## Stored data
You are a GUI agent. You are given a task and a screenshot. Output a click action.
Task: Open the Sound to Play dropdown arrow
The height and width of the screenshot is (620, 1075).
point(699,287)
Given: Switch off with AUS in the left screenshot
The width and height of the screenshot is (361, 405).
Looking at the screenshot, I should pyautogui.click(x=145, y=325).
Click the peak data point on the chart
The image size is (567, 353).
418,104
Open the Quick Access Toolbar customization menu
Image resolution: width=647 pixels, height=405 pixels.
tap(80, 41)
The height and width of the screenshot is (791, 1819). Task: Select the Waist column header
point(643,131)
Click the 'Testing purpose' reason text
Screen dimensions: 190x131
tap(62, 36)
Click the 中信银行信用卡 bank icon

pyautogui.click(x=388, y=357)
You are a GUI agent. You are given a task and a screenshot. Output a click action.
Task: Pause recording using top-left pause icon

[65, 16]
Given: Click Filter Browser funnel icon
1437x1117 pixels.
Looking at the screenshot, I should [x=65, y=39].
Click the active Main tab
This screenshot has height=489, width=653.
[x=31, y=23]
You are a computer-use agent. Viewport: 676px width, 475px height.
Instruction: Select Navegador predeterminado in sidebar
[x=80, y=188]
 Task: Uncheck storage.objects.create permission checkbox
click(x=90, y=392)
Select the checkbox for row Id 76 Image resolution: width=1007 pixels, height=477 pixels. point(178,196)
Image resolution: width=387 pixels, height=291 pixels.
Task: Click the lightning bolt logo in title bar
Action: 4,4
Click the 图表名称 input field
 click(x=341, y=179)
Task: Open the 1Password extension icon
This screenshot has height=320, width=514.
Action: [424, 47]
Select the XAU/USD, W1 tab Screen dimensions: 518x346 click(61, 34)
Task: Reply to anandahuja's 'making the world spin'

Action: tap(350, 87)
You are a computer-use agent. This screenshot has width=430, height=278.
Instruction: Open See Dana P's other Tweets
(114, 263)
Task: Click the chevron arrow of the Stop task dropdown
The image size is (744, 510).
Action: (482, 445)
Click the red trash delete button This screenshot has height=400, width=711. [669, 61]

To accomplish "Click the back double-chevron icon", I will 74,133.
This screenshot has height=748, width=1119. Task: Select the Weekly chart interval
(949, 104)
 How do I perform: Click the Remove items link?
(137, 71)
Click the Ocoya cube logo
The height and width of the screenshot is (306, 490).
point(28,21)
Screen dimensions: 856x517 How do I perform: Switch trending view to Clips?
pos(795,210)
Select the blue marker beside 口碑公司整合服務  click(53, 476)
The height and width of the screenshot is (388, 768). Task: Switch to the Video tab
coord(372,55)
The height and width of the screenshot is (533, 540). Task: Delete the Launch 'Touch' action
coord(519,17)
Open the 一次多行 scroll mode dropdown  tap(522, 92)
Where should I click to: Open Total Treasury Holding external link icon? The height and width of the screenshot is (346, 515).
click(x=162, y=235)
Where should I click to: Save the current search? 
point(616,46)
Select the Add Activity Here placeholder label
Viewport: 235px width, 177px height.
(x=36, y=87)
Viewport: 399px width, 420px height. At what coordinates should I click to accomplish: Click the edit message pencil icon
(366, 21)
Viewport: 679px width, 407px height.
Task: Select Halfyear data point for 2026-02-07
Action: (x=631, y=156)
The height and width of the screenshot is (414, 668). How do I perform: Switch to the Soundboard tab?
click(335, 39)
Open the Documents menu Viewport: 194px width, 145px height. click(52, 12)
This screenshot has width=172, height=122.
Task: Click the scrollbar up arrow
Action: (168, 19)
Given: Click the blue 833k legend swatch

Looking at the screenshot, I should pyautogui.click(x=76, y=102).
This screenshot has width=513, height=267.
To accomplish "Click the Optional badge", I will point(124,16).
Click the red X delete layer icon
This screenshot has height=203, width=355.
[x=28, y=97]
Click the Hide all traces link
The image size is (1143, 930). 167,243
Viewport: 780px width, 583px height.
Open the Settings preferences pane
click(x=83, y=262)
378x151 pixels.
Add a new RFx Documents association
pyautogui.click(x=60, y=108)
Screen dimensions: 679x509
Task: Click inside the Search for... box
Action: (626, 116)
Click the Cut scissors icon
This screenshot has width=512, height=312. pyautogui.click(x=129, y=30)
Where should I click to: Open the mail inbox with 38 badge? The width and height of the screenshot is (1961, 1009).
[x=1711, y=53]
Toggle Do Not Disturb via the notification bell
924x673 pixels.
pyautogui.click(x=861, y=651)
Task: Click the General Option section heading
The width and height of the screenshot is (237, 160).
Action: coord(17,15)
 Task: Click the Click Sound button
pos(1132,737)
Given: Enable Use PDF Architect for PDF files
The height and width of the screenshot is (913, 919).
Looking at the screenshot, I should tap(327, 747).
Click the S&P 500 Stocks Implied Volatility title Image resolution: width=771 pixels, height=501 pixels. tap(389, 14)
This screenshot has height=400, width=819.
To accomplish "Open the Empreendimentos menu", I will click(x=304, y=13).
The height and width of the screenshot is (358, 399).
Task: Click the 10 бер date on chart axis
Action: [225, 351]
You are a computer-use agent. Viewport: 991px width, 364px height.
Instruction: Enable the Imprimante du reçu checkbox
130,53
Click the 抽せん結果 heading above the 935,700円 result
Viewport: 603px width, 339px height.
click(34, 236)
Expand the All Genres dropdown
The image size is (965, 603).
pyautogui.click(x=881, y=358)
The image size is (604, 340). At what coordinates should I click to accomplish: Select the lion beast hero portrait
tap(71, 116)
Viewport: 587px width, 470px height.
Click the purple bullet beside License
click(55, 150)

## YOUR ASSIGNMENT
Find every line in the entries that includes the word "computer", then state how many there are and nothing else.

## WRITTEN SOLUTION
3